L’ordre de l’amour et les migrants
José Arregi nous propose ici les premiers paragraphes de l’article Juan Carlos Pinzón publié cette semaine dans la section « International » du journal El País. Un seuil de lumière.

Luis Carlos Pinzón.
Chers lecteurs,
Notre monde est capable de surprendre l’imagination la plus audacieuse. À tel point que si quelqu’un m’avait dit que le pape François et le vice-président américain J. D. Vance allaient se livrer à une discussion théologique sur l’amour, je l’aurais pris pour un fou. Cependant, cette bataille semble être l’une des rares à mériter d’être sauvée de l’avalanche de nouvelles en provenance de la Maison-Blanche, dans l’« effet d’inondation » que Trump a eu sur l’actualité politique et que la rédactrice en chef du journal a analysé dans sa lettre de la semaine dernière. Il s’agit donc d’une pause philosophique pour réfléchir à l’état et à l’avenir de notre société.
Permettez-moi de résumer. Il y a une quinzaine de jours, Vance a posté sur X un message invitant à rechercher sur Google l’expression ordo amoris. Ce concept, développé par Saint Augustin dans ses Confessions, reflète les préoccupations de l’évêque sur ce que devrait être la hiérarchie en matière d’amour.
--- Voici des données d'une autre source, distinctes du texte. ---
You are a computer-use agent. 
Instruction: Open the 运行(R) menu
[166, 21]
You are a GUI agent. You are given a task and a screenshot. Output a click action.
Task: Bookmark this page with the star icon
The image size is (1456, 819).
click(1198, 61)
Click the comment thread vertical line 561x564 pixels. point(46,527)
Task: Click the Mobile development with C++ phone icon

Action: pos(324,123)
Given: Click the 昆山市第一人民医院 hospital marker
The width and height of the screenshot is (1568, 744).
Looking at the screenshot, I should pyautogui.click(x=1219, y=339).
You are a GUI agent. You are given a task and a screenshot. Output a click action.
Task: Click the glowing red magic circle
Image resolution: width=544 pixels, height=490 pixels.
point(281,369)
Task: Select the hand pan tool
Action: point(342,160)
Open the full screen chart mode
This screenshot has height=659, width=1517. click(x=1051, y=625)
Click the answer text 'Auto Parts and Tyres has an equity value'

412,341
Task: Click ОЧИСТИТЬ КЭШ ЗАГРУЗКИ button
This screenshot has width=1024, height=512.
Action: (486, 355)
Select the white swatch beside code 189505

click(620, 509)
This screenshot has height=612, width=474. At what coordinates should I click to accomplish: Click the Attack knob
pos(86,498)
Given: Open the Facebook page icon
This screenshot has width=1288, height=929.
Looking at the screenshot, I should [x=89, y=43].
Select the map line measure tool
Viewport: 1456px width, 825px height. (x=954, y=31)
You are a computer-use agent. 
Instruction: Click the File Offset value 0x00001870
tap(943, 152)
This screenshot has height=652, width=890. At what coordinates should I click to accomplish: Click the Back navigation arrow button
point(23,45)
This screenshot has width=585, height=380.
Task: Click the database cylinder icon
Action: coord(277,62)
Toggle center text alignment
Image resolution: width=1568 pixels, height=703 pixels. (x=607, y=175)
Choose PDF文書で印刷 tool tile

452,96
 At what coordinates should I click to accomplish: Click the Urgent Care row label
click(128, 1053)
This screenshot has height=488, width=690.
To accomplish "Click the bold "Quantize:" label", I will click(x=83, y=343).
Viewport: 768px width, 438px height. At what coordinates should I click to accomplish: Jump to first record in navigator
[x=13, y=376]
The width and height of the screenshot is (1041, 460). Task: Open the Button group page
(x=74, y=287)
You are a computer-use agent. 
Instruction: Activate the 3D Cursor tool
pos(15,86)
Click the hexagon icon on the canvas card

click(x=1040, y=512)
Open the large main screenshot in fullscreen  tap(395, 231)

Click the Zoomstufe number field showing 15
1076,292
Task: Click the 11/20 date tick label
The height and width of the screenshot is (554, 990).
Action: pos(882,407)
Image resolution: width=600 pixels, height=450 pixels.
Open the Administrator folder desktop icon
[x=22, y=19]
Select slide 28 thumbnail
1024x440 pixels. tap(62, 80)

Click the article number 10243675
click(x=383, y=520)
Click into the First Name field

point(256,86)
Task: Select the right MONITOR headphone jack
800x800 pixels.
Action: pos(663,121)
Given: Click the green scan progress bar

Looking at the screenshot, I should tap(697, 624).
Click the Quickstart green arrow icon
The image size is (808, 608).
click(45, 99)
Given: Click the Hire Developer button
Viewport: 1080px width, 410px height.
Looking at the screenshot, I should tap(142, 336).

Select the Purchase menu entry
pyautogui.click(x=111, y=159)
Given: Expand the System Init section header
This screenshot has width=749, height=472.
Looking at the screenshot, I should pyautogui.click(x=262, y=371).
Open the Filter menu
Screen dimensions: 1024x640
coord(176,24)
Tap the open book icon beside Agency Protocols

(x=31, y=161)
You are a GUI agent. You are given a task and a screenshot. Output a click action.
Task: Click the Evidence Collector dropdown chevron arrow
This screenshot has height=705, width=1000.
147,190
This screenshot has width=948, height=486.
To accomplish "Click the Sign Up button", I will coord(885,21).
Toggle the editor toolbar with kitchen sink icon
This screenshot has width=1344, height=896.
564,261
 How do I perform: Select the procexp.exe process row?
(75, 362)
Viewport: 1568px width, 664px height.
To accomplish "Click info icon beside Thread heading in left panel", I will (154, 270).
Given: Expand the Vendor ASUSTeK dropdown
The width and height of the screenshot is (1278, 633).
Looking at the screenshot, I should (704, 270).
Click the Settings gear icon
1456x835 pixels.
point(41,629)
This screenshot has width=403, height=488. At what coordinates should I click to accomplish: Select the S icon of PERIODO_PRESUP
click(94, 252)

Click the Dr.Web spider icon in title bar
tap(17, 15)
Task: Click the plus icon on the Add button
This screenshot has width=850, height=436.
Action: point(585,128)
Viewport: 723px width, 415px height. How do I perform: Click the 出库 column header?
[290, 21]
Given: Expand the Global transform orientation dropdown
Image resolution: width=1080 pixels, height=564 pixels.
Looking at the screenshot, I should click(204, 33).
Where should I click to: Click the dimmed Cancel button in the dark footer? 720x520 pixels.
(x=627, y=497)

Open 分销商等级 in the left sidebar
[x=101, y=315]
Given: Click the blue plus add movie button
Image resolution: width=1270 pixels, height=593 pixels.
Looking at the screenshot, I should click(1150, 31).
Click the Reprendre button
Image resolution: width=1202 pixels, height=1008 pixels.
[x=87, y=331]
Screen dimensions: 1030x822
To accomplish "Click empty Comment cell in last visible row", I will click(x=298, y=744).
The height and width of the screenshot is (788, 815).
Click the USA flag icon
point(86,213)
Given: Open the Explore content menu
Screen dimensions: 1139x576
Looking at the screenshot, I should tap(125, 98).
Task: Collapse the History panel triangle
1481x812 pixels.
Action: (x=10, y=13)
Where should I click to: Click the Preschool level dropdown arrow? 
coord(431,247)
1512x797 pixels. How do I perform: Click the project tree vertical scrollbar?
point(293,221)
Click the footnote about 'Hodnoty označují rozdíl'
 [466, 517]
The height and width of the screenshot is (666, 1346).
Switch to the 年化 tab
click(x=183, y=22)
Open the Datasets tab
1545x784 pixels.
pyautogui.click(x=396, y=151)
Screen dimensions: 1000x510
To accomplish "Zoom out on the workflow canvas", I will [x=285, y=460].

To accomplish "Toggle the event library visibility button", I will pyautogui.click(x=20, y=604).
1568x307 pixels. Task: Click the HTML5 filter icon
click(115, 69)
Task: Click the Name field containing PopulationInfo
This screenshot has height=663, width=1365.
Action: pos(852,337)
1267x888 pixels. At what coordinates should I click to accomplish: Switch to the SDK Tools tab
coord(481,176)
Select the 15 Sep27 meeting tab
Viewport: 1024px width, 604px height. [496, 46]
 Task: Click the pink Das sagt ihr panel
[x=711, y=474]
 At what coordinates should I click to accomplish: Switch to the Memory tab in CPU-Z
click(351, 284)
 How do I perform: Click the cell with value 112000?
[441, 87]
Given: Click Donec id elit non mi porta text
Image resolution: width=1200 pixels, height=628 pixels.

En d’autres termes, que devons-nous aimer en premier et dans quelle mesure ? Pour le vice-président – catholique depuis 2019 – l’ordo amoris justifie la politique migratoire de son gouvernement, car il assure qu’il faut d’abord aimer la famille, puis sa propre communauté et, enfin, le « reste du monde ».
Pour le souverain pontife, qui a répondu dans une lettre aux évêques américains, l’ordo amoris est celui que l’on découvre en méditant la parabole du « Bon Samaritain » : l’amour qui « construit une fraternité ouverte à tous, sans exception ».
Le monde traverse des temps difficiles et, comme je vous le disais lors de l’entrée en fonction de Trump, la méfiance entre les hommes a remplacé la solidarité et la justice. Dans ce contexte, ce débat sur l’amour – ce mot qui deviendra demain l’aliment du consumérisme le plus vorace – est en quelque sorte l’autre extrême de la haine et du désespoir ambiants, surtout lorsque le président américain menace d’« ouvrir les portes de l’enfer ». L’amour n’est pas seulement urgent, il est aussi utile, dans la mesure où il m’a permis de hiérarchiser différemment les notes avec lesquelles je dois vous raconter les principales nouvelles internationales.